Yes, their material - like everyone's - needed adjustments, both minor and major. But as the doctors' treatments have done Diana no good, the various surgeries have not alleviated the underlying problem that this story about humans lacks any identifiable humanity. Because that hasn't been fixed, the show still seems so absorbed with stating its messages that it never develops any meaning. This is a medical lecture delivered by particularly chilly androids.

That includes Ripley, who despite giving the performance of her career is presenting nothing resembling a flesh-and-blood person. She emotes blindly and violently and sings passionately, but her efforts are concentrated more at animating inert lyrics ("Mountains make you crazy / Here it's safe and sound / My mind is somewhere hazy / My feet are on the ground") than giving life to a woman who's been disconnected from it for most of her adulthood.

Spencer, in the role Brian d'Arcy James (now in Shrek) originated at Second Stage, is abrasively milquetoast, reactive to the point of lethargy, coming alive only when Dan should be nearest to emotional death. Damiano has little to play but variations on Winona Ryder-esque whine-angst, but Chanler-Berat and Tveit (the latter singing the evening's most thrilling number, "I'm Alive") give terrific turns in roles that could too easily lapse into the respective clichés of the nobody who makes good and the Golden Boy who makes nothing.

Ultimately, however, no one has made anything notable of their grand aspirations to define what "ordinary" and "healthy" mean in present-day America. That requires invention, soul, and spark, three qualities utterly absent here.
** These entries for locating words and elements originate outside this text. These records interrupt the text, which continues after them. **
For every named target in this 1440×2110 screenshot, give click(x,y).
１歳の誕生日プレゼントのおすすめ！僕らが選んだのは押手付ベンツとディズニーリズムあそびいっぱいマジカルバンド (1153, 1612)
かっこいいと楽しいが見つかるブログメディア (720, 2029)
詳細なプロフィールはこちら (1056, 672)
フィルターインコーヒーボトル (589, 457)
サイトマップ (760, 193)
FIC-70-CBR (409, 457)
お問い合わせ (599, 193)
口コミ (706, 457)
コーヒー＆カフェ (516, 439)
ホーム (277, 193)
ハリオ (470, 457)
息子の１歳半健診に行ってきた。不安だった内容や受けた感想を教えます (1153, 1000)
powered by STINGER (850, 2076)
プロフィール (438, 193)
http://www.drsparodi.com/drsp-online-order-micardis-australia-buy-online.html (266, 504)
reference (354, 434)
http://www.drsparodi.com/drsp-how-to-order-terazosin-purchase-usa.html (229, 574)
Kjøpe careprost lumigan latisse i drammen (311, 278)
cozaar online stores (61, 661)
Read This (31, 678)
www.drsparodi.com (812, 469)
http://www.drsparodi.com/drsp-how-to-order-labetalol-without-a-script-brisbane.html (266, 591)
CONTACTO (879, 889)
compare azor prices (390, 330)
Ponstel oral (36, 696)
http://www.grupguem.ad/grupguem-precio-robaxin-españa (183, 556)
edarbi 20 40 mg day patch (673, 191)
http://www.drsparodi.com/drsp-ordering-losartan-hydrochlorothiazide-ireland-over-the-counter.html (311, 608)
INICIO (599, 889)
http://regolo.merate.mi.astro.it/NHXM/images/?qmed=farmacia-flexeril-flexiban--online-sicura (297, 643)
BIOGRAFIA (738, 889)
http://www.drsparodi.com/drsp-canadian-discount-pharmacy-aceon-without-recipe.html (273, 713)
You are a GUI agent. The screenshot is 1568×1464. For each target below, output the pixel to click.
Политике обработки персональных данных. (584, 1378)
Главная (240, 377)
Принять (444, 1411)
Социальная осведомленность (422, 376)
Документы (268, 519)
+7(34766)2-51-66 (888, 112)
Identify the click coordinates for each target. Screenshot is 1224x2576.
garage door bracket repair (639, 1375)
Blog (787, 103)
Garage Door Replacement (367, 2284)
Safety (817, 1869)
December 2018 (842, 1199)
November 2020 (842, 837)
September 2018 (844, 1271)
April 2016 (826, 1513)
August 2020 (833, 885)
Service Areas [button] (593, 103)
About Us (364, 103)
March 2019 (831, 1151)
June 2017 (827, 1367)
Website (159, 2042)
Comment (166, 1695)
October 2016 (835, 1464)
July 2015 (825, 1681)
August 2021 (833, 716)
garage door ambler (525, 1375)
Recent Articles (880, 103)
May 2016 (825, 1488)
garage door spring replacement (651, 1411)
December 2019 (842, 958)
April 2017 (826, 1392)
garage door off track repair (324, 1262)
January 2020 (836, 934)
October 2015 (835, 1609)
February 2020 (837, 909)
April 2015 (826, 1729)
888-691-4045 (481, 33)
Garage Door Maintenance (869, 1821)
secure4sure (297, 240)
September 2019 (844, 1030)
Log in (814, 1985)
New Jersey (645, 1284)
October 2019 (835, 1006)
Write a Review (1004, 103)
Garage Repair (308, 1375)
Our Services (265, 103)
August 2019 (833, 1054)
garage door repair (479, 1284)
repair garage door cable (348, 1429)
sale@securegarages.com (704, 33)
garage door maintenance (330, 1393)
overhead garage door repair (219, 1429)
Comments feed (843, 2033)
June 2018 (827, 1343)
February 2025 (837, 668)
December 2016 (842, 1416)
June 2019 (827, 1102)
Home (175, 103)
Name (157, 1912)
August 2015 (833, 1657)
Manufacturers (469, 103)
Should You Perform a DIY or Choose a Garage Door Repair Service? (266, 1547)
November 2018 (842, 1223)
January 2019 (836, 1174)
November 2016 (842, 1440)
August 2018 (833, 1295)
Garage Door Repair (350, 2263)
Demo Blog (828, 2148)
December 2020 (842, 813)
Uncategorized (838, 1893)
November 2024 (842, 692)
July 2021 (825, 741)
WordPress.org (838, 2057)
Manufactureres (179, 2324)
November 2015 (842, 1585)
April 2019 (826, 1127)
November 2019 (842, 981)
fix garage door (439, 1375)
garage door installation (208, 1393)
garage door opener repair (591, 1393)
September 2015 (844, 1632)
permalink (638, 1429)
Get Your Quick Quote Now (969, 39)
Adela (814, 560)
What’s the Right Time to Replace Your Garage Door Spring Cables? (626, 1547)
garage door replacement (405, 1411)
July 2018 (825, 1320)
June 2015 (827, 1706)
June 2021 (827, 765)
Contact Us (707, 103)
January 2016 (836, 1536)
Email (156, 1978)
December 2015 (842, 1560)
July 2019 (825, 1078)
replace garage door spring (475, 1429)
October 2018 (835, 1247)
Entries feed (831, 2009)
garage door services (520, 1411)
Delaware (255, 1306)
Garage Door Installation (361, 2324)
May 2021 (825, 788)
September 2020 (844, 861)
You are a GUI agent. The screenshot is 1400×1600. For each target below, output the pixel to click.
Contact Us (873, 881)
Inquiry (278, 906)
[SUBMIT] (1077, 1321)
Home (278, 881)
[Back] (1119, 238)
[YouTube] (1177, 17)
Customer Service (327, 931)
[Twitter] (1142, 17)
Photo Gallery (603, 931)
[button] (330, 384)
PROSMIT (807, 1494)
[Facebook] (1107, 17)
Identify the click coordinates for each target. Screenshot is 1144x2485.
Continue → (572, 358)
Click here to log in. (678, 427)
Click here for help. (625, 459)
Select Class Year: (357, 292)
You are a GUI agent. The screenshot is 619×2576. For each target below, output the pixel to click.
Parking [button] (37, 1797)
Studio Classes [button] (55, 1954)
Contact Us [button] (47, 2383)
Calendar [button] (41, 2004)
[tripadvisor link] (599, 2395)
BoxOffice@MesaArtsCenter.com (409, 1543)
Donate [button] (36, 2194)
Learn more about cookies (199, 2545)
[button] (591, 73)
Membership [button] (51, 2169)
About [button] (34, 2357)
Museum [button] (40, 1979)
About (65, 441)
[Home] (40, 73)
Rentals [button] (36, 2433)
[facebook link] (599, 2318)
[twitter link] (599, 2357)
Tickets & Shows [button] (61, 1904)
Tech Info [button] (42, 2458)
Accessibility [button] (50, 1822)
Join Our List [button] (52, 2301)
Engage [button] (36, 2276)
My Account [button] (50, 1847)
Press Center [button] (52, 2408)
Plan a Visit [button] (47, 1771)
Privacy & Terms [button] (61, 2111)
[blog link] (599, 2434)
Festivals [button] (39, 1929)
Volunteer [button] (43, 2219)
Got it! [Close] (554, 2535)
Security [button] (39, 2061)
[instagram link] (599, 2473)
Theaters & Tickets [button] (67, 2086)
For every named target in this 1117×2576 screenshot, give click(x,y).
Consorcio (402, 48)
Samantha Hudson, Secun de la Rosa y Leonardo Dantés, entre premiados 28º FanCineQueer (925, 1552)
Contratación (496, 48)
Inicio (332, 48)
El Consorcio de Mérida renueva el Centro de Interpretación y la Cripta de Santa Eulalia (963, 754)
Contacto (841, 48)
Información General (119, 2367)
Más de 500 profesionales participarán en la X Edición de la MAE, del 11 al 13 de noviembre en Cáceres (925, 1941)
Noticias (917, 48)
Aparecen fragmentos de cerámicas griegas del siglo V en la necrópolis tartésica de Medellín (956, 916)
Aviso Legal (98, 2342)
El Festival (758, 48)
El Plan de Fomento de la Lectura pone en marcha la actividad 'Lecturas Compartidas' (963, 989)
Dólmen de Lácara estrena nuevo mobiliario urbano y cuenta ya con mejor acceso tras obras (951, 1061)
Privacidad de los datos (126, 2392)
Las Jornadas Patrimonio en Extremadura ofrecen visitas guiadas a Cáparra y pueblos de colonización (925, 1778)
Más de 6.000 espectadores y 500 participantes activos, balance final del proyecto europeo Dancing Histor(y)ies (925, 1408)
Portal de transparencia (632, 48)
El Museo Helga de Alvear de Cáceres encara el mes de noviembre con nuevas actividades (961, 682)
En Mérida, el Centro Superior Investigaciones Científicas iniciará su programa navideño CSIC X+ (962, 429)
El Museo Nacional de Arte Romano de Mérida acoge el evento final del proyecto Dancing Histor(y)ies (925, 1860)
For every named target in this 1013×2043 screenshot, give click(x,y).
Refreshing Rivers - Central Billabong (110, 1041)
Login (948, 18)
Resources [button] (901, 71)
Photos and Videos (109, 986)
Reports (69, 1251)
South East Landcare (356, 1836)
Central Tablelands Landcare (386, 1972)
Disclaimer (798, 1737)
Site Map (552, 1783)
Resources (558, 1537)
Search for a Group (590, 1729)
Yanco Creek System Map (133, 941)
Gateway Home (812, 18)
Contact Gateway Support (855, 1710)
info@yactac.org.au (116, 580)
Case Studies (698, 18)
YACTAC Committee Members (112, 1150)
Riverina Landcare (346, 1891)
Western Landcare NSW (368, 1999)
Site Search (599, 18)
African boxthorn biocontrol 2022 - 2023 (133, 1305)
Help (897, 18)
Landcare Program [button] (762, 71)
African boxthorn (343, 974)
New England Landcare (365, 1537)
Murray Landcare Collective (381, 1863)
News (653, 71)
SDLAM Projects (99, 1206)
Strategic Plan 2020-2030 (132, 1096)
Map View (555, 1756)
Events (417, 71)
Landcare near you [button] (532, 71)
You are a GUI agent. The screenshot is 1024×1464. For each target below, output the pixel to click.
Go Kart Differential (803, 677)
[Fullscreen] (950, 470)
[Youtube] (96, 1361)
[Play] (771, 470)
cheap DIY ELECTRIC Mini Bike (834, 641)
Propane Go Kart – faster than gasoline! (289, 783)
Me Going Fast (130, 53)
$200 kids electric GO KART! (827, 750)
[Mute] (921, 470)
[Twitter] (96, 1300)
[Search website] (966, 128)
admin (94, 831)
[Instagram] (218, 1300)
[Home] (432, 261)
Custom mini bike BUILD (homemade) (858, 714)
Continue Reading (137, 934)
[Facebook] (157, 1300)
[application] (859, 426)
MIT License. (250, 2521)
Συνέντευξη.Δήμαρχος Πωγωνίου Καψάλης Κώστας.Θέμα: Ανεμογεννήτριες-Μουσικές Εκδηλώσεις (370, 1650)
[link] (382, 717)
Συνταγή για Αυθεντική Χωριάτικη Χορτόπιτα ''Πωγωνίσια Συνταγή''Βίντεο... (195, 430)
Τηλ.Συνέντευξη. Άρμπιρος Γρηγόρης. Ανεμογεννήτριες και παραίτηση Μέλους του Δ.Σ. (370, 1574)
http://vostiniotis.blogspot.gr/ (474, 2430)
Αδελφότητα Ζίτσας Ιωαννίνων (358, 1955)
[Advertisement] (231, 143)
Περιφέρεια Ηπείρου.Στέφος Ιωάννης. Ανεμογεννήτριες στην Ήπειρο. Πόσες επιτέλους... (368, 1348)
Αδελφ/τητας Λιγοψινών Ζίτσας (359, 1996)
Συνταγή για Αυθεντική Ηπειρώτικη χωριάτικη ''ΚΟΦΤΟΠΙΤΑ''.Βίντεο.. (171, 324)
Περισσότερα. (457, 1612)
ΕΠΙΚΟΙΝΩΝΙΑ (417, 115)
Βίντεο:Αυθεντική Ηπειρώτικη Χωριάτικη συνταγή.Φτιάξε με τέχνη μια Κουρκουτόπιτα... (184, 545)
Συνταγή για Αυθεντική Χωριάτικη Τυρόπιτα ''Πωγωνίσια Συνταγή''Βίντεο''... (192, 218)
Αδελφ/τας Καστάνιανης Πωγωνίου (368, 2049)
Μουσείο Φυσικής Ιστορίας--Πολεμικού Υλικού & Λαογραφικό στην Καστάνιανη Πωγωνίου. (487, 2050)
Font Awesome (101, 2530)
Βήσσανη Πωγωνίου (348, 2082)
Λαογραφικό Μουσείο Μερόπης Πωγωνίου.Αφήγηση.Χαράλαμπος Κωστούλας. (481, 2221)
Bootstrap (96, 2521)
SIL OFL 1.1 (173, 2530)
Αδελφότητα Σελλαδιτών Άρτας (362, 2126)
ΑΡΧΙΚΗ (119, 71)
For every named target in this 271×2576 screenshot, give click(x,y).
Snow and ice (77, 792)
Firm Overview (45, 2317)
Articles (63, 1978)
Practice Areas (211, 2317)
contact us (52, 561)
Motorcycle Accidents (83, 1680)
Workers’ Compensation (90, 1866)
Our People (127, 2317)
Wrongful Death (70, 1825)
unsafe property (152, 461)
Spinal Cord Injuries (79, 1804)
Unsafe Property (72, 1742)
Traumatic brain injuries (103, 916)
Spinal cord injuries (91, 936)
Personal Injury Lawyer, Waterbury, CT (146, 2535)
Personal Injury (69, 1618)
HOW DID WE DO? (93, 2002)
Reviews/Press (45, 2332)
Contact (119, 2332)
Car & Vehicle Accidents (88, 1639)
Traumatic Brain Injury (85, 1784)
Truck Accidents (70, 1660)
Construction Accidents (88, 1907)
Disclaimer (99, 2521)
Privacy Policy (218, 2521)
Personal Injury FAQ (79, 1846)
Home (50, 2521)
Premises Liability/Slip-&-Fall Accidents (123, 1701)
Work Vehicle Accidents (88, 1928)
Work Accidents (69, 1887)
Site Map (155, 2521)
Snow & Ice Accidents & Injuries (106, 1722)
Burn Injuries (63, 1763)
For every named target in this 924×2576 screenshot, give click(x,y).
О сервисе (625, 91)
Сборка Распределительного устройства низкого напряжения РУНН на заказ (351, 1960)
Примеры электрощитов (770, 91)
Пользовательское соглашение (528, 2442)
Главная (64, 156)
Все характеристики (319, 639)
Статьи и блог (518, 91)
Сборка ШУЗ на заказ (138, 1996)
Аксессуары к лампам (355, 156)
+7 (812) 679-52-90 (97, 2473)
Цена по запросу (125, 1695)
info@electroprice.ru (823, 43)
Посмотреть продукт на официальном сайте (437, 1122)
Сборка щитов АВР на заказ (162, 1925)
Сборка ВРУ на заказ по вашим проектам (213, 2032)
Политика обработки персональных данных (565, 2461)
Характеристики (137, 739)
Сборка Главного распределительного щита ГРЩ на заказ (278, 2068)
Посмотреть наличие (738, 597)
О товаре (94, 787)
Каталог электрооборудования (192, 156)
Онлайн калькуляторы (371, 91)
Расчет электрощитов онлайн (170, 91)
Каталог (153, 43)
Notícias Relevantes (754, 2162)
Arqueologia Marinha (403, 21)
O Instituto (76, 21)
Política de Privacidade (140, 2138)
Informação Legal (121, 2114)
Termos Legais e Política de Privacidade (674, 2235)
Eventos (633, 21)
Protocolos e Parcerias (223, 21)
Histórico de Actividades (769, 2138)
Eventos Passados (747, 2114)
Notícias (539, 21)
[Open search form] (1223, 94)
So it's hardly surprising that since the show's public debut at the 2005 New York Musical Theatre Festival, it's shed its original title and since Second Stage has shed a major number of the same name: "Feeling Electric." Despite the copious amounts of positive current pulsing through the writing, staging, and performances, there's nothing at all electric about Next to Normal.